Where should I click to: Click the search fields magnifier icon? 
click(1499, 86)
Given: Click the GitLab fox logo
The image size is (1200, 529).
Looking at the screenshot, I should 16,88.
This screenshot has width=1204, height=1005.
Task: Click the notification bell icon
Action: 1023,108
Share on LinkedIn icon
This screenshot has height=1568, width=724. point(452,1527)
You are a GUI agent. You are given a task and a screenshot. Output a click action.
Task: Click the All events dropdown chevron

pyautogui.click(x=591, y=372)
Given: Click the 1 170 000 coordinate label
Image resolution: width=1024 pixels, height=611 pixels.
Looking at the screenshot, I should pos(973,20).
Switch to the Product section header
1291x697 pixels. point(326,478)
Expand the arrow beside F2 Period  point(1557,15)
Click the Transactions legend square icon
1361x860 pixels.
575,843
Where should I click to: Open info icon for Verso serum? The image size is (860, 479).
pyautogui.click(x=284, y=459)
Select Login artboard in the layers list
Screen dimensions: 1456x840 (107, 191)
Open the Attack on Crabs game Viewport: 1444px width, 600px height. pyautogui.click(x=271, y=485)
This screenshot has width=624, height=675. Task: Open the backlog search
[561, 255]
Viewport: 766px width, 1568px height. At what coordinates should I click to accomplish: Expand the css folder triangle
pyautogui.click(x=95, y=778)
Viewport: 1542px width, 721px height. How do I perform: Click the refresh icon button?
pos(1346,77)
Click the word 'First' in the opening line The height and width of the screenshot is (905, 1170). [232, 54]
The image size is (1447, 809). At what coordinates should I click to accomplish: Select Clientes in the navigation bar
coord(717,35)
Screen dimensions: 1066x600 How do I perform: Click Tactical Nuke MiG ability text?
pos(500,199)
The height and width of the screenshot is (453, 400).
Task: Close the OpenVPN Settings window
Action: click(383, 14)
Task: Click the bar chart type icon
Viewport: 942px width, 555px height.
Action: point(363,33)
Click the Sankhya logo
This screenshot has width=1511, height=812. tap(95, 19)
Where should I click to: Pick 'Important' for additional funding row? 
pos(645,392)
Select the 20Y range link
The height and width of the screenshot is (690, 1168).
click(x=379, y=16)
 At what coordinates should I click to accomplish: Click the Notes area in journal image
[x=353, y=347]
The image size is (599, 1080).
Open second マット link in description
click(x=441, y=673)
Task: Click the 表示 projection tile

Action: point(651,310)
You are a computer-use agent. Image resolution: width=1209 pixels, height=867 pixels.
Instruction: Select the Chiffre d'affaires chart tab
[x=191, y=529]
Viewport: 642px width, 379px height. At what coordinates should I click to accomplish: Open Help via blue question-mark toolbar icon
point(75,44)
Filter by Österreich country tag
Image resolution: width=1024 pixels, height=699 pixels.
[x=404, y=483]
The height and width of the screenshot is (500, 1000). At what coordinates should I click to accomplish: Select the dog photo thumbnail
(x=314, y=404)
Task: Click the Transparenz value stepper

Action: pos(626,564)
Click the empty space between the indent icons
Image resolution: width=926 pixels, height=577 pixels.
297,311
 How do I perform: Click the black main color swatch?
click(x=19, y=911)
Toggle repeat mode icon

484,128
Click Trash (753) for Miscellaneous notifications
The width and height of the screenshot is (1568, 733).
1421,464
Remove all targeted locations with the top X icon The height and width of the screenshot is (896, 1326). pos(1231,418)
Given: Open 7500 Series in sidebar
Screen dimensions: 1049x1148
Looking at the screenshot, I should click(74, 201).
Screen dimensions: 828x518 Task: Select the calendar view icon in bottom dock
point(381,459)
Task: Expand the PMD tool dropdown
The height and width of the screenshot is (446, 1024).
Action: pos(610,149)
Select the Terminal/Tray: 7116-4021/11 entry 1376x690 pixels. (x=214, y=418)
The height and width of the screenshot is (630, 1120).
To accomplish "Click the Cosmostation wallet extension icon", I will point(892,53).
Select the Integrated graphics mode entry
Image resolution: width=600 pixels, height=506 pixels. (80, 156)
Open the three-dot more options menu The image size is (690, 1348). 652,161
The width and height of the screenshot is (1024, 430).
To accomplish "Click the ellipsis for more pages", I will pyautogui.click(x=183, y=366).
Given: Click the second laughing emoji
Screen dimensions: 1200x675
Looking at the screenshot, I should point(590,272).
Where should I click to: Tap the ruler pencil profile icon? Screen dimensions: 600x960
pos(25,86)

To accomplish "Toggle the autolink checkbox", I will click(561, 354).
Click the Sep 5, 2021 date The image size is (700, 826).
◇ ◇ ◇ ◇
# Activity:
From the data above, copy each line exactly.

# Solution for this exercise:
Where should I click to: Click the search fields magnifier icon? 
click(1499, 86)
Given: Click the GitLab fox logo
The image size is (1200, 529).
Looking at the screenshot, I should 16,88.
This screenshot has width=1204, height=1005.
Task: Click the notification bell icon
Action: 1023,108
Share on LinkedIn icon
This screenshot has height=1568, width=724. point(452,1527)
You are a GUI agent. You are given a task and a screenshot. Output a click action.
Task: Click the All events dropdown chevron

pyautogui.click(x=591, y=372)
Given: Click the 1 170 000 coordinate label
Image resolution: width=1024 pixels, height=611 pixels.
Looking at the screenshot, I should pos(973,20).
Switch to the Product section header
1291x697 pixels. point(326,478)
Expand the arrow beside F2 Period  point(1557,15)
Click the Transactions legend square icon
1361x860 pixels.
575,843
Where should I click to: Open info icon for Verso serum? The image size is (860, 479).
pyautogui.click(x=284, y=459)
Select Login artboard in the layers list
Screen dimensions: 1456x840 (107, 191)
Open the Attack on Crabs game Viewport: 1444px width, 600px height. pyautogui.click(x=271, y=485)
This screenshot has width=624, height=675. Task: Open the backlog search
[561, 255]
Viewport: 766px width, 1568px height. At what coordinates should I click to accomplish: Expand the css folder triangle
pyautogui.click(x=95, y=778)
Viewport: 1542px width, 721px height. How do I perform: Click the refresh icon button?
pos(1346,77)
Click the word 'First' in the opening line The height and width of the screenshot is (905, 1170). [232, 54]
The image size is (1447, 809). At what coordinates should I click to accomplish: Select Clientes in the navigation bar
coord(717,35)
Screen dimensions: 1066x600 How do I perform: Click Tactical Nuke MiG ability text?
pos(500,199)
The height and width of the screenshot is (453, 400).
Task: Close the OpenVPN Settings window
Action: click(383, 14)
Task: Click the bar chart type icon
Viewport: 942px width, 555px height.
Action: point(363,33)
Click the Sankhya logo
This screenshot has width=1511, height=812. tap(95, 19)
Where should I click to: Pick 'Important' for additional funding row? 
pos(645,392)
Select the 20Y range link
The height and width of the screenshot is (690, 1168).
click(x=379, y=16)
 At what coordinates should I click to accomplish: Click the Notes area in journal image
[x=353, y=347]
The image size is (599, 1080).
Open second マット link in description
click(x=441, y=673)
Task: Click the 表示 projection tile

Action: point(651,310)
You are a computer-use agent. Image resolution: width=1209 pixels, height=867 pixels.
Instruction: Select the Chiffre d'affaires chart tab
[x=191, y=529]
Viewport: 642px width, 379px height. At what coordinates should I click to accomplish: Open Help via blue question-mark toolbar icon
point(75,44)
Filter by Österreich country tag
Image resolution: width=1024 pixels, height=699 pixels.
[x=404, y=483]
The height and width of the screenshot is (500, 1000). At what coordinates should I click to accomplish: Select the dog photo thumbnail
(x=314, y=404)
Task: Click the Transparenz value stepper

Action: pos(626,564)
Click the empty space between the indent icons
Image resolution: width=926 pixels, height=577 pixels.
297,311
 How do I perform: Click the black main color swatch?
click(x=19, y=911)
Toggle repeat mode icon

484,128
Click Trash (753) for Miscellaneous notifications
The width and height of the screenshot is (1568, 733).
1421,464
Remove all targeted locations with the top X icon The height and width of the screenshot is (896, 1326). pos(1231,418)
Given: Open 7500 Series in sidebar
Screen dimensions: 1049x1148
Looking at the screenshot, I should click(74, 201).
Screen dimensions: 828x518 Task: Select the calendar view icon in bottom dock
point(381,459)
Task: Expand the PMD tool dropdown
The height and width of the screenshot is (446, 1024).
Action: pos(610,149)
Select the Terminal/Tray: 7116-4021/11 entry 1376x690 pixels. (x=214, y=418)
The height and width of the screenshot is (630, 1120).
To accomplish "Click the Cosmostation wallet extension icon", I will point(892,53).
Select the Integrated graphics mode entry
Image resolution: width=600 pixels, height=506 pixels. (80, 156)
Open the three-dot more options menu The image size is (690, 1348). 652,161
The width and height of the screenshot is (1024, 430).
To accomplish "Click the ellipsis for more pages", I will pyautogui.click(x=183, y=366).
Given: Click the second laughing emoji
Screen dimensions: 1200x675
Looking at the screenshot, I should point(590,272).
Where should I click to: Tap the ruler pencil profile icon? Screen dimensions: 600x960
pos(25,86)

To accomplish "Toggle the autolink checkbox", I will click(561, 354).
Click the Sep 5, 2021 date The image size is (700, 826).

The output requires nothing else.